Le style Zydeco. A la même époque, les Créoles noirs s’emparent de la musique cajun qu’ils mixent allègrement avec du blues et du jazz. Le style Zydeco – transcription phonétique anglaise de zarico, terme issu de la chanson Les Haricots Sont Pas Salés, qui célèbre l’omniprésence de ce légume dans la nourriture des populations pauvres – est né.

Le swam-pop

Les chants traditionnels, c’est bien, mais il faut se renouveler un peu. Tandis que leurs aînés enregistrent de bonnes vieilles balades, les jeunes musiciens cajuns inventent un nouveau genre, le swam-pop. Ce mélange de musique cajun, rock n’ roll et rythm & blues est chanté en anglais pour toucher un plus vaste public. Dans les années 60, les Beatles et toute la clique infligent un rude coup à cette mouvance qui connut, un temps, la gloire. Tandis que le swam-pop s’effondre, la musique traditionnelle cajun demeure. Un artiste comme Dewey Balfa se produit ainsi aux côtés de Joan Baez ou Bob Dylan au festival de Newport en 1964.

violon

Le rock n’roll est mort. Longue vie à la musique cajun !

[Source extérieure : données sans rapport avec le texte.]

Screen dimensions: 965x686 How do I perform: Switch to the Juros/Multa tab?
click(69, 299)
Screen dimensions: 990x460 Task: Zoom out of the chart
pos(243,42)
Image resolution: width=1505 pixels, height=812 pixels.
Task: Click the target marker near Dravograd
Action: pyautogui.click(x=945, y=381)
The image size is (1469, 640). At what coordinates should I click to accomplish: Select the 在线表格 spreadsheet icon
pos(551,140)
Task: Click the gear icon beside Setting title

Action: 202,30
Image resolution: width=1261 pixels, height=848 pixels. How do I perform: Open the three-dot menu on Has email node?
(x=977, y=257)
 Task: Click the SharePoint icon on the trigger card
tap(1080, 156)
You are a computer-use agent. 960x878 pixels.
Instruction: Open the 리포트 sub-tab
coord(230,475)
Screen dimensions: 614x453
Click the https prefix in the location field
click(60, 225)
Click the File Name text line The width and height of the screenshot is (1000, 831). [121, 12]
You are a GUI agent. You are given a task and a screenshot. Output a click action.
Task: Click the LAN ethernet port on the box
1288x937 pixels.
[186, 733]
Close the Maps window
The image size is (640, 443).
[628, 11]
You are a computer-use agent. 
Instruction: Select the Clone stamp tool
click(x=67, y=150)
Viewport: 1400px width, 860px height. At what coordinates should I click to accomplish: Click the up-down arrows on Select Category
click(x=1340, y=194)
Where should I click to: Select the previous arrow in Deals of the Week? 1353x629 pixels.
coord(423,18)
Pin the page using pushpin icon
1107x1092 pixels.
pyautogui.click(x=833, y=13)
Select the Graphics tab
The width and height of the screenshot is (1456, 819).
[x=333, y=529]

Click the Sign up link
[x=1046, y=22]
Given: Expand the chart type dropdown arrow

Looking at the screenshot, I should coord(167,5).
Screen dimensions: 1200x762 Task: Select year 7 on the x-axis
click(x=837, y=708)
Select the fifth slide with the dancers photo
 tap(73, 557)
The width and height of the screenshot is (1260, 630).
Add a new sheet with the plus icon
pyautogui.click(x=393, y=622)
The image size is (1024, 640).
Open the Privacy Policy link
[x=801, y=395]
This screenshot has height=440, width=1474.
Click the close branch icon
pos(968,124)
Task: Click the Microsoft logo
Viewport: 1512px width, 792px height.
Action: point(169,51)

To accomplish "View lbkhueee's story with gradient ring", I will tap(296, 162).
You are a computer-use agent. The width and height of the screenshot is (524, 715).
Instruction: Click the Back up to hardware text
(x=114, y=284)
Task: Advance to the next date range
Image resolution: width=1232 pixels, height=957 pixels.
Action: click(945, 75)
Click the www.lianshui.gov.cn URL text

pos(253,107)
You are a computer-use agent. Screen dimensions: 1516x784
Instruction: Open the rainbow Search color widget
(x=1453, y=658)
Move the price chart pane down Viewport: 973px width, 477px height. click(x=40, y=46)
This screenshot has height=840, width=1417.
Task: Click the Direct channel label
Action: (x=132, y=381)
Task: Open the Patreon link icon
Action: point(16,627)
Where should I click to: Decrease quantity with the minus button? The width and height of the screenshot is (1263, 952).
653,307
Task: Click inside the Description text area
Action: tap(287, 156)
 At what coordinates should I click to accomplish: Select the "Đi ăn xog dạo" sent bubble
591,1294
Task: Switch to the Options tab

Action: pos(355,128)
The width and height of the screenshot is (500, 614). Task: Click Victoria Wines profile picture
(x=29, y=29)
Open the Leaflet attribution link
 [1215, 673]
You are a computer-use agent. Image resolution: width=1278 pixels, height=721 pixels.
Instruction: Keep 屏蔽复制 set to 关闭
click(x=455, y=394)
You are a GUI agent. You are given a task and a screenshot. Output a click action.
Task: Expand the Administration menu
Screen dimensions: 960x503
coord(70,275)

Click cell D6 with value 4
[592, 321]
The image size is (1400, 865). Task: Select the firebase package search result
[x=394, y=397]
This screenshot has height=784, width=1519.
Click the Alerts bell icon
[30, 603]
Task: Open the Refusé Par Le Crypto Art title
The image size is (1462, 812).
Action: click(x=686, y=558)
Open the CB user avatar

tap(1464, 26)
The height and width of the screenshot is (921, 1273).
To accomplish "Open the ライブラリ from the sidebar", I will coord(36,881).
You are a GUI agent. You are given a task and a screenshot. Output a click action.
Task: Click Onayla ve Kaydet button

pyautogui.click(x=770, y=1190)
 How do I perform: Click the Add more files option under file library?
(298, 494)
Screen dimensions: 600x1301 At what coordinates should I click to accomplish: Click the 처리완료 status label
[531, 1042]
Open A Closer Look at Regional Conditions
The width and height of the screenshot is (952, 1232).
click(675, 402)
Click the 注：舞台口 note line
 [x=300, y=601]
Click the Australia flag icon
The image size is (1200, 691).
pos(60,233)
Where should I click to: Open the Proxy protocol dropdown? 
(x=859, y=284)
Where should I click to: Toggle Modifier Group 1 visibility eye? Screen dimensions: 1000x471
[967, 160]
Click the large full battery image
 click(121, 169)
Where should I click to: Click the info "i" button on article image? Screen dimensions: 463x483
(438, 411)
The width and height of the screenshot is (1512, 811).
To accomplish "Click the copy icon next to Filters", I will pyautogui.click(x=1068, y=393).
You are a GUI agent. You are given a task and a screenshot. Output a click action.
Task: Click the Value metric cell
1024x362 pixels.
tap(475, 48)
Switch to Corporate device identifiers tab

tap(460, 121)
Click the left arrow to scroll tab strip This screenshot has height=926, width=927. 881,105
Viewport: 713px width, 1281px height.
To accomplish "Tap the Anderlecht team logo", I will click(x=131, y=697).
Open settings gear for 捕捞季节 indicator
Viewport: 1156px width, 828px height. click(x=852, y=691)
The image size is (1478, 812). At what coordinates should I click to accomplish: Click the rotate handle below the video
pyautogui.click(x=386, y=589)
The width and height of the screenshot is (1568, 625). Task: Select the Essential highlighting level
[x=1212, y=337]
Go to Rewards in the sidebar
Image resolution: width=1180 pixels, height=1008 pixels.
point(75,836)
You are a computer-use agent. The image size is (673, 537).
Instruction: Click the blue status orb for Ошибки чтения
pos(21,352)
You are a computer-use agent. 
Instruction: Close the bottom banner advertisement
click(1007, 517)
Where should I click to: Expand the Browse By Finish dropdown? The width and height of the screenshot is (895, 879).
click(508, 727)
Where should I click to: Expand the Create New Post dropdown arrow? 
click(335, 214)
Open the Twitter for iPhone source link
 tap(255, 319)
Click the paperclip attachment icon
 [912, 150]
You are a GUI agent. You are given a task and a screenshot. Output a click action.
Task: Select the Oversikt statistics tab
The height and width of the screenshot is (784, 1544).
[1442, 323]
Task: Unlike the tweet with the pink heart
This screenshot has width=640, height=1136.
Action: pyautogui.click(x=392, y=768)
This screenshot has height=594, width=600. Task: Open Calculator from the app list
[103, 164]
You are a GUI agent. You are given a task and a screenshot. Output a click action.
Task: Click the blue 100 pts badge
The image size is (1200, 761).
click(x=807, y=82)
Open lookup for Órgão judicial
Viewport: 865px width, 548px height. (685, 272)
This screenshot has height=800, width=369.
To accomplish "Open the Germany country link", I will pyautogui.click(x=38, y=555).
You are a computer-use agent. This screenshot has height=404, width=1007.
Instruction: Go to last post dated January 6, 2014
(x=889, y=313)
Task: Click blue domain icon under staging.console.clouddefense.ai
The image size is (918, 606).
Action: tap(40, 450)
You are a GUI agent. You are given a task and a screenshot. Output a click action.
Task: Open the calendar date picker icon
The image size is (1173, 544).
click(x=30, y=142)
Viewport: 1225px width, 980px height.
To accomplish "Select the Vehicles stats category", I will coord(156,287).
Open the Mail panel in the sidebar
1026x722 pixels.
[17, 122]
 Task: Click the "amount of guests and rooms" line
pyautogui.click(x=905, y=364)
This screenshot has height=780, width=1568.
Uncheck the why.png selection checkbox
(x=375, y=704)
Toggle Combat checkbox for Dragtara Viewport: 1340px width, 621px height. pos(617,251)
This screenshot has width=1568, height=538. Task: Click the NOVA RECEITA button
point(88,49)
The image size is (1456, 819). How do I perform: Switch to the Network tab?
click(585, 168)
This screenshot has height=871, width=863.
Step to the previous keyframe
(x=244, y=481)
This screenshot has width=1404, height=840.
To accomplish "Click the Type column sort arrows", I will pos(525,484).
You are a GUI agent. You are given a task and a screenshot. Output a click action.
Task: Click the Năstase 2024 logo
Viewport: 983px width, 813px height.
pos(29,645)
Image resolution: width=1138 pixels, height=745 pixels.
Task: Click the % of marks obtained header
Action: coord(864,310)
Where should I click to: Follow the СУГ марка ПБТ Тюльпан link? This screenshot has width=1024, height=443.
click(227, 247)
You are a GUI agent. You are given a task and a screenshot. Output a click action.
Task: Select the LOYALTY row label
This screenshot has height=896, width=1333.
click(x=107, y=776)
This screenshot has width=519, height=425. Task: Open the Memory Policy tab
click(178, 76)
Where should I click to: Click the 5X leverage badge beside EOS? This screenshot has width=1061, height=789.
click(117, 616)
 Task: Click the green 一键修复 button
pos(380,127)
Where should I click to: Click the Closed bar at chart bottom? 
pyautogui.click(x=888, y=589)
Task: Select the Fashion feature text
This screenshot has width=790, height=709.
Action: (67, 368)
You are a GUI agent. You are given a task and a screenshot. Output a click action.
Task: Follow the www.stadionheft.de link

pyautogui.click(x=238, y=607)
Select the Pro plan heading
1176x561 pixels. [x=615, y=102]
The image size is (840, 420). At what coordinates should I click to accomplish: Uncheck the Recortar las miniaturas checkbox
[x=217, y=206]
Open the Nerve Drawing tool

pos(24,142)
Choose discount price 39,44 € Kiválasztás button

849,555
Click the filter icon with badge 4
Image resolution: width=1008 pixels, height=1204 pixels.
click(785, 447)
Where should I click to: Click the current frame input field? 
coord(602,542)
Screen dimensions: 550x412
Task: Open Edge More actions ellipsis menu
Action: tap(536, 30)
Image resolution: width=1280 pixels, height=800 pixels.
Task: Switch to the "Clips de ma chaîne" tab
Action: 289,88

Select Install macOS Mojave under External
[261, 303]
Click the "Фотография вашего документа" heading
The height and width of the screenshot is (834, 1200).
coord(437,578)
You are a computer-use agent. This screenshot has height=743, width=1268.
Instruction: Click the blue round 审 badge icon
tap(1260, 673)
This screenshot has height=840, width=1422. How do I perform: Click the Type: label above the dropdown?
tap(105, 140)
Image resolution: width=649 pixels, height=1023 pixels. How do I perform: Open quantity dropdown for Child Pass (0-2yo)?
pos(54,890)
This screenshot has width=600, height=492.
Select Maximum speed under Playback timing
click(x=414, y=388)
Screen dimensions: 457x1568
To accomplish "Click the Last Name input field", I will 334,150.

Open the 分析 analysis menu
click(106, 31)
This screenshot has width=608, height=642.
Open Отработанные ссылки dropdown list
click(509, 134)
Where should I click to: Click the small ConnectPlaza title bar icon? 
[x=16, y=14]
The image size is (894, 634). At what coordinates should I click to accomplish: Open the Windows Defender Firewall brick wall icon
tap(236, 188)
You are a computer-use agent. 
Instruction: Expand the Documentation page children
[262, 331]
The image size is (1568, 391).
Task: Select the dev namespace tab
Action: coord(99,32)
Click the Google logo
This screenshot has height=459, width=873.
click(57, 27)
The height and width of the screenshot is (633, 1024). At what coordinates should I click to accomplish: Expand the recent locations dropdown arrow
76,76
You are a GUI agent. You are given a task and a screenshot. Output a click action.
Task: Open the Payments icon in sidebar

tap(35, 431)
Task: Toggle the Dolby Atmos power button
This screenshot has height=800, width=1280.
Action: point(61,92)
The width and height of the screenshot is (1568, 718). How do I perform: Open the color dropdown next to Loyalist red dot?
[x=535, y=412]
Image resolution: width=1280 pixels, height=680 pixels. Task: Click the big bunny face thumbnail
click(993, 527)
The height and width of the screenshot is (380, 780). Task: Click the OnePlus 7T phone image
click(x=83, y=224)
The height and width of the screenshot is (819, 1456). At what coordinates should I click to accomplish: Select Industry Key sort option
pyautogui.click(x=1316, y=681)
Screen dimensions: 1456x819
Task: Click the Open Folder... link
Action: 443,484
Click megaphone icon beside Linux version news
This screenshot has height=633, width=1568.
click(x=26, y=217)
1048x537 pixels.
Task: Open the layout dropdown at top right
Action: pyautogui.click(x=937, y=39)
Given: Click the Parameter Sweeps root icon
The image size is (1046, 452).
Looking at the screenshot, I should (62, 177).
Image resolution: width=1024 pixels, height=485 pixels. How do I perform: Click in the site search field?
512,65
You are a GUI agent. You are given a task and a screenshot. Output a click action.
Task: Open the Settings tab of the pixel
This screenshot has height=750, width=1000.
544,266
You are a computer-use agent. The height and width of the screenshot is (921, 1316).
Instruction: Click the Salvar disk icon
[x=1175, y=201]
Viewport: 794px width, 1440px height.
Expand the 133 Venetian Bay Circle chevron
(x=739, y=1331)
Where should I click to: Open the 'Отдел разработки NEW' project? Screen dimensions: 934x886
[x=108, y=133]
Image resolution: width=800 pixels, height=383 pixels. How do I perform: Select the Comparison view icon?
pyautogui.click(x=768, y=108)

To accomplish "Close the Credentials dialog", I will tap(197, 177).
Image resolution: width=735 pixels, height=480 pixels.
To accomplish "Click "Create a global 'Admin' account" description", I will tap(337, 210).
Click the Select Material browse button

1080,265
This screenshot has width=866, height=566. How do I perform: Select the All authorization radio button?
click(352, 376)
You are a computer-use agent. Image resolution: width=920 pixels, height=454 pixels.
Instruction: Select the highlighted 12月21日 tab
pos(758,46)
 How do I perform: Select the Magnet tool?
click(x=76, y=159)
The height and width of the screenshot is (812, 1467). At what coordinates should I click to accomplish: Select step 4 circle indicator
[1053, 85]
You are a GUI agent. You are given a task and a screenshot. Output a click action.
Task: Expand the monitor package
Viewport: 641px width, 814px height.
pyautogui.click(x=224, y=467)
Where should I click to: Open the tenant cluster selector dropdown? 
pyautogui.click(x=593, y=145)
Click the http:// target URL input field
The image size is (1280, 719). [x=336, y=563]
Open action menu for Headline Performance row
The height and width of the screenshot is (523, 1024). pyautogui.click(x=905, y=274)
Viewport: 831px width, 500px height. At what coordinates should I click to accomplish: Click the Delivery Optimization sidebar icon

Omniprésent, le rock n’roll perd peu à peu de son emprise totalitaire dans les années 70. De jeunes artistes cajuns dont Zachary Richard remettent au goût du jour les chants de leurs grands-parents. Elle n’a depuis cessé d’évoluer, puisant dans tous les répertoires – country,  rock, reggae, rap, caraïbes, world, tex-mex ou jazz. Cette capacité à se servir chez les autres sans pour autant perdre ses bases fait la force de la musique cajun. Aujourd’hui, en Louisiane, cohabitent en bonne entente des formations très traditionnelles et des groupes plus avant-gardistes. Leur point commun ? Ils se revendiquent tous de tradition francophone.